*ASSIGNMENT*
Repeat verbatim, and only, the lines of the data below, beginning at the line that contains "This screenshot has width=1568, height=727." and stopping after the line that contains "Click the Reply label".

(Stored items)

****************

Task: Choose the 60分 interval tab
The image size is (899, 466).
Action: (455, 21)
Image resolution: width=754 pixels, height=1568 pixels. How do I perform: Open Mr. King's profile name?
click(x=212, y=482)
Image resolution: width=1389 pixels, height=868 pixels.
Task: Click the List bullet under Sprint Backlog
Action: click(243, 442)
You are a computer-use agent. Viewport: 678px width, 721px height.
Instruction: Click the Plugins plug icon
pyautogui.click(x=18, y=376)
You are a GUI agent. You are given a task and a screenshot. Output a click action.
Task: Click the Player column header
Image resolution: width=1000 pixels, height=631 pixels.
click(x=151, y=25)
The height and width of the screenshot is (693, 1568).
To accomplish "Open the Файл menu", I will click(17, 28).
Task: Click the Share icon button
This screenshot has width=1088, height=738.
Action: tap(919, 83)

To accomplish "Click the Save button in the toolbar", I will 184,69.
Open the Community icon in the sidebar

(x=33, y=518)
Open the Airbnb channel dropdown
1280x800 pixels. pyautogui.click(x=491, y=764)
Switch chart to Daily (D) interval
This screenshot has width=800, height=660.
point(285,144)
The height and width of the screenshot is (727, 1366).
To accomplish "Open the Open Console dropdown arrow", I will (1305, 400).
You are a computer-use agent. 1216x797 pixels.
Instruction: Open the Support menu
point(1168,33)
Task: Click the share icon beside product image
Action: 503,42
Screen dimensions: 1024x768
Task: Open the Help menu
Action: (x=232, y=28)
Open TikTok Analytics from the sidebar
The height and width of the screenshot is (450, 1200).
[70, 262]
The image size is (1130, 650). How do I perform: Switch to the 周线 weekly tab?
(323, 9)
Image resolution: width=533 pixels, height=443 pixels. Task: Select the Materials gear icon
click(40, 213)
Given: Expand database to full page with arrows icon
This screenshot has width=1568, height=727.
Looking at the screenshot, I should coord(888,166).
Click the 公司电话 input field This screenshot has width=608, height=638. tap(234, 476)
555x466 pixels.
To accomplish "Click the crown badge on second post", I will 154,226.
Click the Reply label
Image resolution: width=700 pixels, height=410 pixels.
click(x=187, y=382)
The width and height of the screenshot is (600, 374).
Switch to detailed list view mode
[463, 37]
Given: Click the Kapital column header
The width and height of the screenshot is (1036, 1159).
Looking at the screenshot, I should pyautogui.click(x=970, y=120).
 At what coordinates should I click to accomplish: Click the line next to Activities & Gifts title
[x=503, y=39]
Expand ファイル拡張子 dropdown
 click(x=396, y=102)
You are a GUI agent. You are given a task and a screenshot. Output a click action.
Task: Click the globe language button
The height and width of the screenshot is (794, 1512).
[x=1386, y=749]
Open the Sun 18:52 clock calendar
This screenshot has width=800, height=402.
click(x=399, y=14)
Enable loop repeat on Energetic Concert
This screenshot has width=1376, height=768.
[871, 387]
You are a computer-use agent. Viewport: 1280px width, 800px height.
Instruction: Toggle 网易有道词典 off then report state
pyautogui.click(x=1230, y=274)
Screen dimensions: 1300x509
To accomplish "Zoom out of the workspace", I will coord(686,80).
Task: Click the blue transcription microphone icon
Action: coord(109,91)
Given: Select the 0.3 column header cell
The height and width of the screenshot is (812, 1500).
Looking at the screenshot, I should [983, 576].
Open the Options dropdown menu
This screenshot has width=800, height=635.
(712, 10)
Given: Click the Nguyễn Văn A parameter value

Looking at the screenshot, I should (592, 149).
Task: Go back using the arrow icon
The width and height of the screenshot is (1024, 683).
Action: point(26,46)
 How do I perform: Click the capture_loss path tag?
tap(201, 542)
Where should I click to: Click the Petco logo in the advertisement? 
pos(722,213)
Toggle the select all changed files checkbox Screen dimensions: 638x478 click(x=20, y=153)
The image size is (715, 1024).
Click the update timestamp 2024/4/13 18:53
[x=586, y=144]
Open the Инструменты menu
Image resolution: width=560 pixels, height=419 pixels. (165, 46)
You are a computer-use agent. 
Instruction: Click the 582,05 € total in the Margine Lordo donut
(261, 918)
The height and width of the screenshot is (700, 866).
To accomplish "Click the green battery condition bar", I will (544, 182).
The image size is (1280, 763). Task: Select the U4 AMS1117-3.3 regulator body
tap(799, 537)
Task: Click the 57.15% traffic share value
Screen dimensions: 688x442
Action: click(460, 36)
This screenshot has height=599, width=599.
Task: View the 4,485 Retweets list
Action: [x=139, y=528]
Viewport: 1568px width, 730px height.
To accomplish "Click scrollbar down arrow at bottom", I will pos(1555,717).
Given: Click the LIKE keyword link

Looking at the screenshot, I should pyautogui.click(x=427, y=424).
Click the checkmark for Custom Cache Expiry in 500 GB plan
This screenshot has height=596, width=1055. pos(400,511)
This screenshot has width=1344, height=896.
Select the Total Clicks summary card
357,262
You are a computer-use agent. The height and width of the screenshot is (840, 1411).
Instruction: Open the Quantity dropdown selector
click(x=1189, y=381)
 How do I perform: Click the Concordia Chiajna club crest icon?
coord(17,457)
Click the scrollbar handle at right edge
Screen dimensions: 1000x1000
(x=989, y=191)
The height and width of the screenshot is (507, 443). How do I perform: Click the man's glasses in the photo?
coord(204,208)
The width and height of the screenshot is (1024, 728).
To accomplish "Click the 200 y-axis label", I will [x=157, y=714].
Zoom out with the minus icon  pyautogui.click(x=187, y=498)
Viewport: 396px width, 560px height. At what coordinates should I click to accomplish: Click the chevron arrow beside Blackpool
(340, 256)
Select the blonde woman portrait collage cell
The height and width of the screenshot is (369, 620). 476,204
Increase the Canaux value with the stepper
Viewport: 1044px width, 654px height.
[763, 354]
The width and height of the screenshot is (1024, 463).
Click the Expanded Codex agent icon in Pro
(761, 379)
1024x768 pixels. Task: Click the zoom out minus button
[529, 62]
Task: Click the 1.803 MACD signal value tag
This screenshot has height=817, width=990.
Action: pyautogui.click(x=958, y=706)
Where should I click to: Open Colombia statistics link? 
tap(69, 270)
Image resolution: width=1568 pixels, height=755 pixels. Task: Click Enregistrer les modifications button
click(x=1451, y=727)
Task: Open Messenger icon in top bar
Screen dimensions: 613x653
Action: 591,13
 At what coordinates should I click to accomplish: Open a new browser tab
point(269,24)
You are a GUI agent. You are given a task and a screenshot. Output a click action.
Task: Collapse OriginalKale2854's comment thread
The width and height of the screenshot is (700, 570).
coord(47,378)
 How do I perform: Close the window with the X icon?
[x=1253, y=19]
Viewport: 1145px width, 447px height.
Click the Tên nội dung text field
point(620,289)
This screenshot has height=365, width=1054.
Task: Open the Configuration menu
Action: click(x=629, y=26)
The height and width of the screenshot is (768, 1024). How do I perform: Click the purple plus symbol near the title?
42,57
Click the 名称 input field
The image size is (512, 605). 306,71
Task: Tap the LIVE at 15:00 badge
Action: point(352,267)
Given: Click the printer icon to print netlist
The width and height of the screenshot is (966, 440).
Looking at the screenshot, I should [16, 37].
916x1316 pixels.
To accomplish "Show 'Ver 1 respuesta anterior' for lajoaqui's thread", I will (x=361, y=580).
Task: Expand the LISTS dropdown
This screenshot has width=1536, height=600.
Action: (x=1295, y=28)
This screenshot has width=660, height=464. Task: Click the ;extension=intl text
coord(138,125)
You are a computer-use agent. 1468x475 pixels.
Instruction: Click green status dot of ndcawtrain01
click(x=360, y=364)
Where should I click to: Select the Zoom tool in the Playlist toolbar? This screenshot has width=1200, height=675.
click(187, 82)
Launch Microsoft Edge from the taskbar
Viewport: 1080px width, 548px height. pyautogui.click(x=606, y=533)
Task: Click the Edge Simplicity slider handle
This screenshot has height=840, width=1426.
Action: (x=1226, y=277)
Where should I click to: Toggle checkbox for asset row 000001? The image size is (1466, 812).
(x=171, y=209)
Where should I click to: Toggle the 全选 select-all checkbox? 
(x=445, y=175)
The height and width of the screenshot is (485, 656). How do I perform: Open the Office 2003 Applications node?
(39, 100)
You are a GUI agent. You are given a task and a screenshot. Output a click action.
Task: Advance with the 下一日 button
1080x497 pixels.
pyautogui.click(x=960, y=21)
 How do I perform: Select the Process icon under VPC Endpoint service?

****************

*RESPONSE TO THIS TASK*
This screenshot has width=1568, height=727.
Looking at the screenshot, I should coord(888,166).
Click the 公司电话 input field This screenshot has width=608, height=638. tap(234, 476)
555x466 pixels.
To accomplish "Click the crown badge on second post", I will 154,226.
Click the Reply label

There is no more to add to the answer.